Stop for a Brief Reprieve with Jamaican Lunch on the Run

When you are on vacation, you have many things to do and numerous places to see. Consequently, you probably will not have time to do a long lunch. In Jamaica, a staple lunch favorite is the iconic and cost-effective patty and coco bread combo. A combo for two, including drinks at any local restaurant chains or bakeries should be about $8.50 US. If you are wondering what a patty is, think of the Jamaican equivalent of a meat pastry. Patty originally only had a minced beef filling but now has other fillings such as soy, vegetable, curried chicken and lobster. Whichever patty you choose, you must have the warm and tasty accompanying coco bread. Coco bread is light hardough bread with a buttery taste and makes a great pairing with the spicy patty; who could ask for a more tasty lunch.

If you are not in the mood for a patty, then another cost-effective lunch option is Jamaican spice bun and cheese. Jamaican spice bun comes in different sizes, but the convenient sized “penny” bun, is similar in shape to an English hot cross bun. Jamaicans eat the penny bun with a slice of Jamaican cheddar cheese which is a creamy, cheddar cheese. One of the more popular cheese is the Tastee Cheese and most supermarkets and shops will sell you a slice of cheese for you to make your bun and cheese lunch combo. If you ask when purchasing your bun and cheese, someone will normally be kind enough to cut the bun for you so that you can place the cheese between the bun. Bun and cheese combos costs less than $2 US, and add on a local boxed orange juice for another $1.20 and you have a quick and easy lunch.

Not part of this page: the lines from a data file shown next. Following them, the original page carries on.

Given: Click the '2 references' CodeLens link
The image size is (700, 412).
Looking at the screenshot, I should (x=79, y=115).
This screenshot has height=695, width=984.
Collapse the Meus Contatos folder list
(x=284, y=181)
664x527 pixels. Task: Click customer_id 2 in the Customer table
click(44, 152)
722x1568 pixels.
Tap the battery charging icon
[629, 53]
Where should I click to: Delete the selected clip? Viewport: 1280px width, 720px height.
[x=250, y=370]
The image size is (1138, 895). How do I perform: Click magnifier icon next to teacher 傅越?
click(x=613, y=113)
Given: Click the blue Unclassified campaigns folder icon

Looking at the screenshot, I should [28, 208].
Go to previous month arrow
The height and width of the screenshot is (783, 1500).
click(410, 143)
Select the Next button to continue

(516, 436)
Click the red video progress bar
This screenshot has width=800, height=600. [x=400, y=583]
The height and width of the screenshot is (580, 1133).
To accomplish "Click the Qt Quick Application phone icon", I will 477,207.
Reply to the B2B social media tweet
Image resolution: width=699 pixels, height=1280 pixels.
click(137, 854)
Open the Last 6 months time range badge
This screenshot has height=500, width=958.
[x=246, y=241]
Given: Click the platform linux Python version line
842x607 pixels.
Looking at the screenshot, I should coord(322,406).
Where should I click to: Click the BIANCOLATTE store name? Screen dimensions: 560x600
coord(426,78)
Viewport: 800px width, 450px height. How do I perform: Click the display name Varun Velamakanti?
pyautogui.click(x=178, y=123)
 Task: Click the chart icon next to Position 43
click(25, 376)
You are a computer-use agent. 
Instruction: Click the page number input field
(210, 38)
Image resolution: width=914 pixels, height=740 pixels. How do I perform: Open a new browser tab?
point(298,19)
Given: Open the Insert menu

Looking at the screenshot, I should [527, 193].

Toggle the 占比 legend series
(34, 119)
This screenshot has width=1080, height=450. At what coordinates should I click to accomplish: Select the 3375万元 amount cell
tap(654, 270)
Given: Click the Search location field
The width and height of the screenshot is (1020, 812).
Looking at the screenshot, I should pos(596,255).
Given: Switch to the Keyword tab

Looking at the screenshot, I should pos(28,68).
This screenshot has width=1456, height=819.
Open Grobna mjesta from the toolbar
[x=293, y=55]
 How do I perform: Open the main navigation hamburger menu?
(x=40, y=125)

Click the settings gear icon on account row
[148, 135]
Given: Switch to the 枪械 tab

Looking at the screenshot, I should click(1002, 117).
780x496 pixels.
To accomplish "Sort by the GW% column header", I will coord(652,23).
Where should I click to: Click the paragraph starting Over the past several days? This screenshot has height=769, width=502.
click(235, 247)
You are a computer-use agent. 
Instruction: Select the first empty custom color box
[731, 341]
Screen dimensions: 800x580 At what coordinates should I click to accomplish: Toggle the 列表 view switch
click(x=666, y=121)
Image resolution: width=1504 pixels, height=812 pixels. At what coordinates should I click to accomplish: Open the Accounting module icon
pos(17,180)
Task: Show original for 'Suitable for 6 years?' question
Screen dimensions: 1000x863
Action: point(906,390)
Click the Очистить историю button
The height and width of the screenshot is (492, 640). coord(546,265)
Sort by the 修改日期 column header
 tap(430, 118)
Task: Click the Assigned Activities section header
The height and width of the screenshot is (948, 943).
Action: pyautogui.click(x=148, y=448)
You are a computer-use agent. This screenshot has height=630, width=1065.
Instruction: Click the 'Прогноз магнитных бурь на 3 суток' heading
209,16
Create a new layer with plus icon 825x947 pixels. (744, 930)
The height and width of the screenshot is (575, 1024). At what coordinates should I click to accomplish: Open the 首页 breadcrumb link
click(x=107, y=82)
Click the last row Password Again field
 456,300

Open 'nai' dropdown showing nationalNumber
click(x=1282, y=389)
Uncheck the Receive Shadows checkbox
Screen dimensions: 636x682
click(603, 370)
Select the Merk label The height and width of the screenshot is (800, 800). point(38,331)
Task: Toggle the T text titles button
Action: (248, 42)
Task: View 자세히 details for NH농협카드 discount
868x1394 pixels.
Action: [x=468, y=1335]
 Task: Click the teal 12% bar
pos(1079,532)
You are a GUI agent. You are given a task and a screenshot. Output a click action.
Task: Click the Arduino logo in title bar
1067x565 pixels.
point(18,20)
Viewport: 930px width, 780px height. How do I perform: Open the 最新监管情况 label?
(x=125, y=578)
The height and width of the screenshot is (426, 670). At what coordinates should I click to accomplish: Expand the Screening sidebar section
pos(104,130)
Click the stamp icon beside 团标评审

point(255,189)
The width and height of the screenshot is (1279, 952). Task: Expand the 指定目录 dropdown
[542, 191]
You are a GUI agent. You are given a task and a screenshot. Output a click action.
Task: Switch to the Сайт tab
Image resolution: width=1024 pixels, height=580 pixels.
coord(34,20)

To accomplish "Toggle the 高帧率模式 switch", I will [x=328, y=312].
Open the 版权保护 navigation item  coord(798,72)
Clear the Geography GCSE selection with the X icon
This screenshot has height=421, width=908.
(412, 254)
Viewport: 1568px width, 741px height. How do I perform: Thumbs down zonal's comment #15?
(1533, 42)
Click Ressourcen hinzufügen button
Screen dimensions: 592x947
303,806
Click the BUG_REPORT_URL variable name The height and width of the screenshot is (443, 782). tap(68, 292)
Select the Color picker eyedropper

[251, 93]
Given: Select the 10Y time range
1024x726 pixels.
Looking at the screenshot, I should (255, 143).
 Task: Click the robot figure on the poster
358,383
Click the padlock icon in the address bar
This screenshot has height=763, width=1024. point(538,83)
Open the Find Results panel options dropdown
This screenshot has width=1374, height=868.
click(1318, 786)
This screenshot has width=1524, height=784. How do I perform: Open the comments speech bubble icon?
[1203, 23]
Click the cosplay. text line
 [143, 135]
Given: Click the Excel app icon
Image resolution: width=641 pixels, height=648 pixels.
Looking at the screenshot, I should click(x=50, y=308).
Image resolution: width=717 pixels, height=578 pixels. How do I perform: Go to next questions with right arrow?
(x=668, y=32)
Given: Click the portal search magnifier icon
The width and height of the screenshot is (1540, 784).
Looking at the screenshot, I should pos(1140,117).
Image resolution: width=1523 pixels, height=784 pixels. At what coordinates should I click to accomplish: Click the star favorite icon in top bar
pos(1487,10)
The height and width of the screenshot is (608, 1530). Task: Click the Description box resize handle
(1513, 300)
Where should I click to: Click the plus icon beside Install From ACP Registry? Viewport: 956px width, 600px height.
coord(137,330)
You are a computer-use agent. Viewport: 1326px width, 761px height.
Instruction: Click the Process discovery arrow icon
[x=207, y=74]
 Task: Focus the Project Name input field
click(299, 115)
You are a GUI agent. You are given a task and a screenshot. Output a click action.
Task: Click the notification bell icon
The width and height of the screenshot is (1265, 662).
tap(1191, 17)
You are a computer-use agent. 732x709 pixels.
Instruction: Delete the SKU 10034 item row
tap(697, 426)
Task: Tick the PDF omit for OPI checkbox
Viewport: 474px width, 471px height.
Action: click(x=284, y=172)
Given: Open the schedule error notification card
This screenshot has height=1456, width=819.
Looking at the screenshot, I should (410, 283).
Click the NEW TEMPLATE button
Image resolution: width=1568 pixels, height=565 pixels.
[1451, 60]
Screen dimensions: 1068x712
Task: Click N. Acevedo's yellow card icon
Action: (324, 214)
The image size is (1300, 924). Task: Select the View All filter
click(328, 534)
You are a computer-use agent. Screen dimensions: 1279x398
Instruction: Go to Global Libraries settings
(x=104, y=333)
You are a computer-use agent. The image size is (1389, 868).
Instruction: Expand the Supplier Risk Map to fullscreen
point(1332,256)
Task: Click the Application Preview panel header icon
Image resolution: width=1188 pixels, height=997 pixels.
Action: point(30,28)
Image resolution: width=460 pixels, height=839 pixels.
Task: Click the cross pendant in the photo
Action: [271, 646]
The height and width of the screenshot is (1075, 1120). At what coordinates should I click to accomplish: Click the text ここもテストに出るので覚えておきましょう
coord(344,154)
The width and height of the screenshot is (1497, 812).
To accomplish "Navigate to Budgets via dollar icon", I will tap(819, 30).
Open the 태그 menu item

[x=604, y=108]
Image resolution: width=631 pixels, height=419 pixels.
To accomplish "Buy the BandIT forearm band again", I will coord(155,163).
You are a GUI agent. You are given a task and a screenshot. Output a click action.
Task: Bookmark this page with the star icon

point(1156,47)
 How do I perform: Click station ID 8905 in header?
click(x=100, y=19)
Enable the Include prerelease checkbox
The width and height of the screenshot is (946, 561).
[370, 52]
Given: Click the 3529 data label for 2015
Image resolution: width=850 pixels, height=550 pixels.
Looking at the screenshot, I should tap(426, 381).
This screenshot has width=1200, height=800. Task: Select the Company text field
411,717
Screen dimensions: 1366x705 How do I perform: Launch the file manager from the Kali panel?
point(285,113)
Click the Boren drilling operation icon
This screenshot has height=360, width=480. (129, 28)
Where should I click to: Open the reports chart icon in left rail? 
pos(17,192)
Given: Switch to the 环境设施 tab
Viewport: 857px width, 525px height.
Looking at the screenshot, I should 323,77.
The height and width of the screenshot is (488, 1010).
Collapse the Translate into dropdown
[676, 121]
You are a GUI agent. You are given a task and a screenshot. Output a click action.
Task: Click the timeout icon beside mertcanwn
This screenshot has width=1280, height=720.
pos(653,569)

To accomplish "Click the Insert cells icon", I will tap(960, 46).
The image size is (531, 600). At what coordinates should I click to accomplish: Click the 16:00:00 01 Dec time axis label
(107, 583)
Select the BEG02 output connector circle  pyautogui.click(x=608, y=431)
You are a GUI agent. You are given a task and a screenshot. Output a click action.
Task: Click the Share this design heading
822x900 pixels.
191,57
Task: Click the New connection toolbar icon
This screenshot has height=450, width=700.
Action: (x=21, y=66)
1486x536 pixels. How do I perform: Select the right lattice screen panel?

Fortify yourself for an Evening on the Town

Dinner in Jamaica offers many choices of traditional meals. Jamaican cuisine includes oxtails and beans, curried goat, escoveitch fish, jerk chicken and roast fish. Pair any of these with tasty rice and peas, plain white rice or bammy (a local cassava flat bread) along with fresh vegetables. Meal prices range from $12 to $17 per couple if you buy your dinner from local hotspots. Along your drive in Jamaica, you will pass numerous vendors and small restaurants that you should be sure to check out. If you see locals buying from a food establishment, then you can be sure that the food is going to be affordable and tasty. If you are in St. Catherine, then visit Hellshire Beach in Portmore, as you can choose the fish you want and have it fried or steamed and served with either bammy or festival. Across Jamaica, there are many other places that will also do food to order, just ask a local guide or read your local guide book. So, on your next tip to Jamaica, leave the hotel behind and see and taste the real Jamaican cuisine; become just like the locals.